
    The ulnar artery does produce a pulse on that side. It’s deeper and a bit harder to find, but it’s there. I’ve had students make that mistake many times before.

  5. One trick we were thought in college, to find the bracial artery, stretch the arm out, draw an imaginary line from the wring finger stright up and 99.9% of the time youll find the pulse point, very handy when we were starting out doing bp’s and its a tip i pass onto people who find it difficult palpating the artery.

  6. Steve Whitehead says:

    Hey, good trick Alan, I like it. Thanks for sharing.

  7. Sometimes, I find it hard to keep a pulse once I find it on a patient. I’ll be checking the pulse in the back of the rig, and I’ll stop feeling it. Is there any trick that could help me? Could it just be that gap that was talked about on the BP post you have?

  8. Trinzushi says:

    A good trick for beginner EMTs is to trace down the outside of the Patients thumb, just where the outside of their fingernail is, and follow the natural curve. It leads straight to the radial pulse. A few of the EMTs I’ve helped have found this helpful.

Data extracted from a collection:
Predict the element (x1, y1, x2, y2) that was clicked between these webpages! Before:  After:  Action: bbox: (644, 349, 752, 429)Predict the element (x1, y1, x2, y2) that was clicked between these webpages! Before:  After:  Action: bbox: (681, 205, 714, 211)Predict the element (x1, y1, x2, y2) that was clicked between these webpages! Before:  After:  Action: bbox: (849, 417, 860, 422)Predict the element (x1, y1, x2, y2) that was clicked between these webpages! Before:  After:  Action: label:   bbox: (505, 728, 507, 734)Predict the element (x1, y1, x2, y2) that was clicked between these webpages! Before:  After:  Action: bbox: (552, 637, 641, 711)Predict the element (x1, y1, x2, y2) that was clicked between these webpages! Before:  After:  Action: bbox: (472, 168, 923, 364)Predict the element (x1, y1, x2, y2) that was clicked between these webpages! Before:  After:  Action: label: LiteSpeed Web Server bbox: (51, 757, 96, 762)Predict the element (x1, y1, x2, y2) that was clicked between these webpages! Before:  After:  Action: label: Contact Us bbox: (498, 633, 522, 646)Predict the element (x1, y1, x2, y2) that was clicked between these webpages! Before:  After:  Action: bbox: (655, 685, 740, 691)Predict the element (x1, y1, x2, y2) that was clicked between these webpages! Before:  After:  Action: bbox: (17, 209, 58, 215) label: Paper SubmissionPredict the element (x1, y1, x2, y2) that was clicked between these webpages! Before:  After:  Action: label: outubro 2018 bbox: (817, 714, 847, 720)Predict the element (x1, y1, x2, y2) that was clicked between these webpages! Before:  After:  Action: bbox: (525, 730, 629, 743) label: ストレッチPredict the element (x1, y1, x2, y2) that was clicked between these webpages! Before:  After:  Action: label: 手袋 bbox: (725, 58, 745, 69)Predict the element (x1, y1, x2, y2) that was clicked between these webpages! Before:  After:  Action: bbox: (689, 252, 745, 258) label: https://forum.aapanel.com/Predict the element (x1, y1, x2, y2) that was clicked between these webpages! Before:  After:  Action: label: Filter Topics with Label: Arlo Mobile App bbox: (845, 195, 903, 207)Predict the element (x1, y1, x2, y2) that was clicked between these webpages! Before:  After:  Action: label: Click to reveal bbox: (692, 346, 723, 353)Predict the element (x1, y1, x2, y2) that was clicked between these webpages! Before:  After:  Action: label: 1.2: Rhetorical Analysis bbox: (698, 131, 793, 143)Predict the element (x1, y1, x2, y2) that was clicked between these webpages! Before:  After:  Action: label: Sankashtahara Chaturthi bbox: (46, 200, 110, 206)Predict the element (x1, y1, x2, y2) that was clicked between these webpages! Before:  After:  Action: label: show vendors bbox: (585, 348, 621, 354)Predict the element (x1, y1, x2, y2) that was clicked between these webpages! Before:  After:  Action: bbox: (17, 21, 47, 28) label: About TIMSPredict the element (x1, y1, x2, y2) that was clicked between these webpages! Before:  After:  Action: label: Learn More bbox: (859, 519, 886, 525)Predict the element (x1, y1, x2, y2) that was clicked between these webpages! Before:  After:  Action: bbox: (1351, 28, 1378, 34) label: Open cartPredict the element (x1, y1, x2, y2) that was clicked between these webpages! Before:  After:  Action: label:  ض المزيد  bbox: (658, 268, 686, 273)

## EXERCISE
Answer these questions from the comments about finding pulses:
1. Which artery does the opening comment describe as deeper and a bit harder to find?
2. Where is the writer of the comment numbered 7 when checking a pulse and losing it?
3. According to Trinzushi, which pulse does tracing down the outside of the patient's thumb lead to?
Rely only on the comments about finding pulses; the items play no part.

## OUTPUT FOR THIS TASK
1. The ulnar artery.
2. In the back of the rig.
3. The radial pulse.